**TASK**
Continue the biography of professional wrestler Billy Reil from its final sentence, writing the next part of the article in the same style.

**DOCUMENT**
— Start —

Billy Reil (born June 19, 1979) is an American former professional wrestler currently working the Northeastern Independent circuit in the United States. A longtime veteran of the Tri-State area, he was a mainstay of Jersey All Pro Wrestling during the late 1990s.

He is also a guest writer for wrestling websites such as Wrestling-News.com, most notably his "Reil World" and "Billy Reil Uncut" columns.  Reil is also a classically trained actor, having starred in films such as "Purgatory" and "The Pit".

Career

Early life and career
Born in South Philadelphia, Pennsylvania, Reil was a wrestling fan growing up and often attended World Wrestling Federation events at The Spectrum during the late 1980s. As a teenager, he began hanging out at the ECW Arena attempting to make contacts in the professional wrestling business and eventually met Angel Orsini, who then introduced Reil to Reckless Youth. He soon made his in-ring debut on May 19, 1995 in a match against his childhood friend Trent Acid. During the summer of 1996, Reil began training with The Pit Bulls before leaving for college the following year.

In 1997, he was given a 4-day scholarship to Penn State University for his athletic skills on the baseball diamond. While at Penn State, Reil continued to wrestle outside the university. Unfortunately, his baseball career was cut short when he was released for pitching an ERA of 16.3.

— End —

**EXTRACTED ENTRIES**
— Start —

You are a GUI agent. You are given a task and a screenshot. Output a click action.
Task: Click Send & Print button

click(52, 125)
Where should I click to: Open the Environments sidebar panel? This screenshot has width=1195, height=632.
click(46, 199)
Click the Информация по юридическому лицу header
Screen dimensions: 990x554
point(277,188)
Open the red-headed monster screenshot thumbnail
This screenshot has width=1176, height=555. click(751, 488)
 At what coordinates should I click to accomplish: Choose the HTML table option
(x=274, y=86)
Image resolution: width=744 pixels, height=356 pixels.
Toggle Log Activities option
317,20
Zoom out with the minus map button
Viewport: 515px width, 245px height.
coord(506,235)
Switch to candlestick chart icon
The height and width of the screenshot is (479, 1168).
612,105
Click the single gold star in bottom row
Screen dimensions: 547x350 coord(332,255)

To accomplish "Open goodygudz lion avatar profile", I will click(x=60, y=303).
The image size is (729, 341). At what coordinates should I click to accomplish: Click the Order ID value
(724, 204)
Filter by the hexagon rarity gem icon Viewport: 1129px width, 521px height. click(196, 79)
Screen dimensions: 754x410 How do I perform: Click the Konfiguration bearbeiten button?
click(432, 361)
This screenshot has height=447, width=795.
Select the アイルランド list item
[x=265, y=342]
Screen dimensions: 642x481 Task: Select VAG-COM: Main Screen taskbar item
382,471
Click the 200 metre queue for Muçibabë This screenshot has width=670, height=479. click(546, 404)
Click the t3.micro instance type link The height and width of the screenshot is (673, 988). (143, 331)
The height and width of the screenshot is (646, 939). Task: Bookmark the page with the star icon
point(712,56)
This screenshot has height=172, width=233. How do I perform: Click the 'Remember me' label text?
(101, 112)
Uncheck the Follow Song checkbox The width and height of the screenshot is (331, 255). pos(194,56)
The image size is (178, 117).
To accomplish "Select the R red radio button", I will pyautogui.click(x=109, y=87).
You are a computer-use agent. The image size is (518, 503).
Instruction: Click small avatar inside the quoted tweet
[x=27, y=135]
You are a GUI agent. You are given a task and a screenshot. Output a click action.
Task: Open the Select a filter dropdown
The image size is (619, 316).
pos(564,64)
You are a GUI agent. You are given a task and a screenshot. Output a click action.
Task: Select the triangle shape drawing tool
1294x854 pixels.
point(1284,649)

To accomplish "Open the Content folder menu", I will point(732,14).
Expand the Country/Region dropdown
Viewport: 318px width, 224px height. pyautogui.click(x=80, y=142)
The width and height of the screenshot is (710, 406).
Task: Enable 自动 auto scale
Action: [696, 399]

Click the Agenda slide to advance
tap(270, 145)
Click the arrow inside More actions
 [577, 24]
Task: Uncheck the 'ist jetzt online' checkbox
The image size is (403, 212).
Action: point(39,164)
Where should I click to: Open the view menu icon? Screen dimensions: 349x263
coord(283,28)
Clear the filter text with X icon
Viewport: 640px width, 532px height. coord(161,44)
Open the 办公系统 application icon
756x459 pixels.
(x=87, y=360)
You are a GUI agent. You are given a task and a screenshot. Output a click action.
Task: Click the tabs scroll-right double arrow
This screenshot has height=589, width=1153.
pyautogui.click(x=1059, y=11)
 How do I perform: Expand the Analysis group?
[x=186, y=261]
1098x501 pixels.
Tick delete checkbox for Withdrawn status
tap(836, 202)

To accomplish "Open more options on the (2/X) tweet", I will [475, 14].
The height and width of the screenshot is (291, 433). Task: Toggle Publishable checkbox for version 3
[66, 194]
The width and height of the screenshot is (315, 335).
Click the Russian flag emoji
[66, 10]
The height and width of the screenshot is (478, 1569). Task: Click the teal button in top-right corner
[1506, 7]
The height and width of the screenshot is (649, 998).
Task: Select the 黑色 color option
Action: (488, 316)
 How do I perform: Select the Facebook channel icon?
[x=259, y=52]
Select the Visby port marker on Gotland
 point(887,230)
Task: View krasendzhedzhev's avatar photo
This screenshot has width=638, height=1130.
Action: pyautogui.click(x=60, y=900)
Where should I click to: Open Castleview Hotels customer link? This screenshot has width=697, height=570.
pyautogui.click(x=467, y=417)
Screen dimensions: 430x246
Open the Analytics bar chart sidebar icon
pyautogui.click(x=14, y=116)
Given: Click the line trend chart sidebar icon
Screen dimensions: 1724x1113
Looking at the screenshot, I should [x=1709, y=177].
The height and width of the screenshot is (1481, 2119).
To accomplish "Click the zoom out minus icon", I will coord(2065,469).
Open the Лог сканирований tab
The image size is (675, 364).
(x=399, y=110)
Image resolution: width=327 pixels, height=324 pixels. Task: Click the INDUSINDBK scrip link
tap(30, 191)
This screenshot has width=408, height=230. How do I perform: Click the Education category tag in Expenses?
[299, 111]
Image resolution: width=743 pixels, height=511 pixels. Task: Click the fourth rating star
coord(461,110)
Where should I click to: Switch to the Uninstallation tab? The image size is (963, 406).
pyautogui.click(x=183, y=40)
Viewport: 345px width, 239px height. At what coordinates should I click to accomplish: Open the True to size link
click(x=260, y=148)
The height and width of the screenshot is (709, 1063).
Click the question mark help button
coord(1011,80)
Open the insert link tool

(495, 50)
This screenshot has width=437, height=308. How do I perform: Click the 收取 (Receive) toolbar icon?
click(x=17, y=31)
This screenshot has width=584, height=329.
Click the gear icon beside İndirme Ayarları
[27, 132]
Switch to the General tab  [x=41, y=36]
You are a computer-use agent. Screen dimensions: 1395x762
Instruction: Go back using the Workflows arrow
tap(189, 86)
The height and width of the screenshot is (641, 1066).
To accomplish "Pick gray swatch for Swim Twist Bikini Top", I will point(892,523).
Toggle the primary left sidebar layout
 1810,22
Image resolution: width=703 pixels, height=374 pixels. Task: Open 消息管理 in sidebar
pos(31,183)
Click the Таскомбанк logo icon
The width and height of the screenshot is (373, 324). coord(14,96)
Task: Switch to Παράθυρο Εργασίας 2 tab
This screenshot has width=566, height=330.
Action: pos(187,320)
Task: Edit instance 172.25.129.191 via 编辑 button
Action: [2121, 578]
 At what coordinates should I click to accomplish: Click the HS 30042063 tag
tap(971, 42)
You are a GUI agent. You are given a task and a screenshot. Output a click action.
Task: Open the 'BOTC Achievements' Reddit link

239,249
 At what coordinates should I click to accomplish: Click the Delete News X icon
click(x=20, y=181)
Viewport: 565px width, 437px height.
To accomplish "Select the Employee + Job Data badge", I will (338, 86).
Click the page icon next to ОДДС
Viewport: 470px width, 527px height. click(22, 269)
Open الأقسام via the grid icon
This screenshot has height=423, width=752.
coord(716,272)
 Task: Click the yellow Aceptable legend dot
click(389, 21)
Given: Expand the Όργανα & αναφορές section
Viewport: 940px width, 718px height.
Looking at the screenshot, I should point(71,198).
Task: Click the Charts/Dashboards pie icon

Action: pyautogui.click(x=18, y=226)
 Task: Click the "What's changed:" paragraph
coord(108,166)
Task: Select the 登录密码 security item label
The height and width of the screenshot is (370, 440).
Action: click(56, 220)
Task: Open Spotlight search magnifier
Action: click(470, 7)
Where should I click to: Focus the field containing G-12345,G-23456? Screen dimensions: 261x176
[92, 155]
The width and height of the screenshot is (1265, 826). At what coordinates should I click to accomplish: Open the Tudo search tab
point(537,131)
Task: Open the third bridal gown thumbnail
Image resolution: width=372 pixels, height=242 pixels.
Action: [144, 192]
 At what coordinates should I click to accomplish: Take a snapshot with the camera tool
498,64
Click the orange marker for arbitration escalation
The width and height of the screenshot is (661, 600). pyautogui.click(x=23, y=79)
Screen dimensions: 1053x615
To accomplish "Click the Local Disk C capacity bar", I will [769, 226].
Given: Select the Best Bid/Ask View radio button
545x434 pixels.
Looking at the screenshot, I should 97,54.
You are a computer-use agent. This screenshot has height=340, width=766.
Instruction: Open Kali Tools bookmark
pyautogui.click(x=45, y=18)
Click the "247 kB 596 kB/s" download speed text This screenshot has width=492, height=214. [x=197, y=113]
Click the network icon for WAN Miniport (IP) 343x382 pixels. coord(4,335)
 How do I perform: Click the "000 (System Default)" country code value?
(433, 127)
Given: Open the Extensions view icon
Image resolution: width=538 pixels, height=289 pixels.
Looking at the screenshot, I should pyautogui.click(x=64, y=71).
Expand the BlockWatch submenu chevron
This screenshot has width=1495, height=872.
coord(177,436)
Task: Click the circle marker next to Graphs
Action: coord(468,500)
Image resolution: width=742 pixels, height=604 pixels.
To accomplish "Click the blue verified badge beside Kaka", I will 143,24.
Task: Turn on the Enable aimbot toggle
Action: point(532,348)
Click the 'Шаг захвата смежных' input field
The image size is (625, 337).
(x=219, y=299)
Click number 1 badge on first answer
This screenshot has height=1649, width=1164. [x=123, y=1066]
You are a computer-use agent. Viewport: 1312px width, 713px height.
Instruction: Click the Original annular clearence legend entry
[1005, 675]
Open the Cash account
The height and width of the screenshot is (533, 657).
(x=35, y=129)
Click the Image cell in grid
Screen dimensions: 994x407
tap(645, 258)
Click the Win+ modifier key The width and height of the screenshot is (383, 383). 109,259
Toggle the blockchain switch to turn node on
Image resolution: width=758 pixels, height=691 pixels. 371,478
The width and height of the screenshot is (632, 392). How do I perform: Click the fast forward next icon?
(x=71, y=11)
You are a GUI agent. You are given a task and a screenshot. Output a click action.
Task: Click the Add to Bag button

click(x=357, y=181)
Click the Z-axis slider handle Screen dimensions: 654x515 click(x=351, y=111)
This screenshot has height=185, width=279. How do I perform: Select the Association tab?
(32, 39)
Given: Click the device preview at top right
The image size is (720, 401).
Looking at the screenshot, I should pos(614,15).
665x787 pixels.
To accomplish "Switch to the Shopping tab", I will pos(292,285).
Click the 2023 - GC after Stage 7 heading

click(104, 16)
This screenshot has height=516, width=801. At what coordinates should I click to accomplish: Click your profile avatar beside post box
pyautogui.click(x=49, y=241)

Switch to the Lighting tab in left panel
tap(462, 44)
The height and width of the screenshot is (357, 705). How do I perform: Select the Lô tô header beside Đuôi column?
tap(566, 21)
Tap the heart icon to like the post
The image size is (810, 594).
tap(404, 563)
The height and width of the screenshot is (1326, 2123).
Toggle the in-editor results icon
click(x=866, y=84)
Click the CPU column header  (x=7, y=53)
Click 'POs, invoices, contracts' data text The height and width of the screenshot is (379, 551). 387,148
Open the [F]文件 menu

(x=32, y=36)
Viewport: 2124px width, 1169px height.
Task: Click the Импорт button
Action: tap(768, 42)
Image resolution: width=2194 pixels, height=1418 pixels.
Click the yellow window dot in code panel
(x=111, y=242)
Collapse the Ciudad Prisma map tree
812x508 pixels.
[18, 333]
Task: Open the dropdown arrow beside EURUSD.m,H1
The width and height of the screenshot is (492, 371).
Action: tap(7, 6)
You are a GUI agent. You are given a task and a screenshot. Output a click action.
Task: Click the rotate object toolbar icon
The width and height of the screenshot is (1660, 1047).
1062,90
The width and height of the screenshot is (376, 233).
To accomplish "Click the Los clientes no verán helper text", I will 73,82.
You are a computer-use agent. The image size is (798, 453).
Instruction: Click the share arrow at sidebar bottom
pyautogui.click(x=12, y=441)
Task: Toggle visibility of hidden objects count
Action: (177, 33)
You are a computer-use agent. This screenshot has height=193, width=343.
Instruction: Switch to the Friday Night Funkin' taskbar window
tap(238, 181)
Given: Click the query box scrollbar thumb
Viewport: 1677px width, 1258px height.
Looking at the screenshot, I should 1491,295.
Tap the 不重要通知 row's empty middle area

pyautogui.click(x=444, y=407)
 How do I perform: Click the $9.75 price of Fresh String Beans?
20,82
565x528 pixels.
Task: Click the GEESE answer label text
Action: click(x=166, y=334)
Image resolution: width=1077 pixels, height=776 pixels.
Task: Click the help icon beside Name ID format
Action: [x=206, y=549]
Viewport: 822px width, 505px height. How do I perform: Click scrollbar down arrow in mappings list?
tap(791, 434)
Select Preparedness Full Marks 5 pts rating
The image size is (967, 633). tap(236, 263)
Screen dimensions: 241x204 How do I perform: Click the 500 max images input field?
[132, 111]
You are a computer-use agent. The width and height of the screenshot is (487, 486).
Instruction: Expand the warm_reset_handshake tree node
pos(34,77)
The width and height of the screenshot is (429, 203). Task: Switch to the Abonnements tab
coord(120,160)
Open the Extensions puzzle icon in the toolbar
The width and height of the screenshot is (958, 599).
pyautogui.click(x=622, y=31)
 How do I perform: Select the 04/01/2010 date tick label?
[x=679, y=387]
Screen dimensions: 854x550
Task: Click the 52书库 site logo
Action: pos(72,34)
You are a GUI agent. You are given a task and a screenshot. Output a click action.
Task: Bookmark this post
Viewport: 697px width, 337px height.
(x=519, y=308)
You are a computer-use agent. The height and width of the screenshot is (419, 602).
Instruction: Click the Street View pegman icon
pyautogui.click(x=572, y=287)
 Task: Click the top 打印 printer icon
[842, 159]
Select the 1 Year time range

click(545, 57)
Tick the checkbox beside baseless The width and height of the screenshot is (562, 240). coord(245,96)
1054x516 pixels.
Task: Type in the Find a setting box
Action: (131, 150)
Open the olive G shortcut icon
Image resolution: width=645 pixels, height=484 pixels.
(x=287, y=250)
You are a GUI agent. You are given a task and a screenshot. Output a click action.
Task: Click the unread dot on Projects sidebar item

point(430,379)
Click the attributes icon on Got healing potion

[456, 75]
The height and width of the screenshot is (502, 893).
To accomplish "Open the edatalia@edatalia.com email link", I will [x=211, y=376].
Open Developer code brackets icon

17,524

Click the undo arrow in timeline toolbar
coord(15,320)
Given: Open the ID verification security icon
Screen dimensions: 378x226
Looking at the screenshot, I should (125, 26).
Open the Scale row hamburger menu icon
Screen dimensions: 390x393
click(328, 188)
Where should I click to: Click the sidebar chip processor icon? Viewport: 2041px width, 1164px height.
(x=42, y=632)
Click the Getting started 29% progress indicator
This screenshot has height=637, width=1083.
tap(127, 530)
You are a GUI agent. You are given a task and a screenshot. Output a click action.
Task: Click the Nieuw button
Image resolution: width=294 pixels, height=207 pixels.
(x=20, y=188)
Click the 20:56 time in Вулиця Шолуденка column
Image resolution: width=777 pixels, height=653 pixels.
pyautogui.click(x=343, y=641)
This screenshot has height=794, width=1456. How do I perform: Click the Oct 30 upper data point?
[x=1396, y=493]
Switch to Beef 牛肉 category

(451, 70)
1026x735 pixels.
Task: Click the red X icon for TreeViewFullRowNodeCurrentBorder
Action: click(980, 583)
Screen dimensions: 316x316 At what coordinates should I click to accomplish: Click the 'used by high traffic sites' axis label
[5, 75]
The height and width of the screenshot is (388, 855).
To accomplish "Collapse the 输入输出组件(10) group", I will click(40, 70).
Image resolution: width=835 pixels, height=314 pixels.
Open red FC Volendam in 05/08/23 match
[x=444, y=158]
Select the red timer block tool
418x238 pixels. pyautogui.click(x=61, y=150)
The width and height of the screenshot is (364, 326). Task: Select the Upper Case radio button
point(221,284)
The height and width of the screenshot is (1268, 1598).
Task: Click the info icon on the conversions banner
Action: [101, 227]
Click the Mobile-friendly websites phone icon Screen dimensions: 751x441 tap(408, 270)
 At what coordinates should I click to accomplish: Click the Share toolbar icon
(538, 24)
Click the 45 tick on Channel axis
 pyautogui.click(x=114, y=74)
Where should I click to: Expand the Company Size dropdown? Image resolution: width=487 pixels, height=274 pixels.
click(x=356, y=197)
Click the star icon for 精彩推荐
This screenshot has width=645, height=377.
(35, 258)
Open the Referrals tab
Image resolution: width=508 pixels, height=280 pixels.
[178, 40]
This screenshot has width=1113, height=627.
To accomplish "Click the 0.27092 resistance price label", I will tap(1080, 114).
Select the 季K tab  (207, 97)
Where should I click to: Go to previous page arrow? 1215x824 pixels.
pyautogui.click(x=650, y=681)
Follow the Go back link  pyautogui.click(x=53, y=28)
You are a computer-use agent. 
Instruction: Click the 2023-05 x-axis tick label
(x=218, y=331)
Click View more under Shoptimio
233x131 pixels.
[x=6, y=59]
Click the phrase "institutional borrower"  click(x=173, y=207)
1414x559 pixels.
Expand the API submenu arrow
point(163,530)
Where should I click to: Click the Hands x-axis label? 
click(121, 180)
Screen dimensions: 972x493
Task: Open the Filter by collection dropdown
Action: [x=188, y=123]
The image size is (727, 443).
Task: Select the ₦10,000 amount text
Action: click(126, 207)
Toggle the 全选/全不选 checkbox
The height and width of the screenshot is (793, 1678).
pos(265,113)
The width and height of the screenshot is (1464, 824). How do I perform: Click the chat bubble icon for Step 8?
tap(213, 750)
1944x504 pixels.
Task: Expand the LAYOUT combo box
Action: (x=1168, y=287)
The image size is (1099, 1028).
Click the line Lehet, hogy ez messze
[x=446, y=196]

— End —

**RESPONSE TO THIS EXERCISE**
Jersey All Pro Wrestling and the independents
Reil continued to wrestle and was honing his craft working in Jersey All Pro Wrestling, the National Wrestling Alliance (NWA) New Jersey territory, and Grande Wrestling Alliance.

He would team with Trent Acid to defeat Homicide and Kane D for the JAPW Tag Team titles in Bayonne, New Jersey on January 29. The two would defend the titles for a month before losing the titles to Dave Desire and Rick Silver on February 26, 1999.

Reil attended Dory Funk, Jr.'s Dojo in 1999. By 2000, Reil had gained a considerable following in the Northeastern United States and had notable matches including a 3-way dance against Sabu and Low Ki on April 7, 2000.

Later that year, while wrestling at an event for the Central Wrestling Coalition, Reil suffered a separated shoulder and  neck injuries in a match against Breaker Morant in South Philadelphia in November.

Recent years
During the next two years he would continue competing in independent promotions including Frank Goodman's UXW teaming with Mike Tobin as "Knight Life" to defeat the Christopher Street Connection for the vacant UXW Tag Team titles on April 15, 2005 and was scheduled to defend their titles against Papadon and Havok, the Solution at the Chris Candido Memorial Show in Long Island, New York on May 21 however Reil failed to show up for the event. During the show, Reil's partners Mike Tobin and Trent Acid criticized Reil during an interview in which they mentioned his staged retirement via the Internet earlier that year and introduced Trinity and Justin Credible to the "Knight Life" stable.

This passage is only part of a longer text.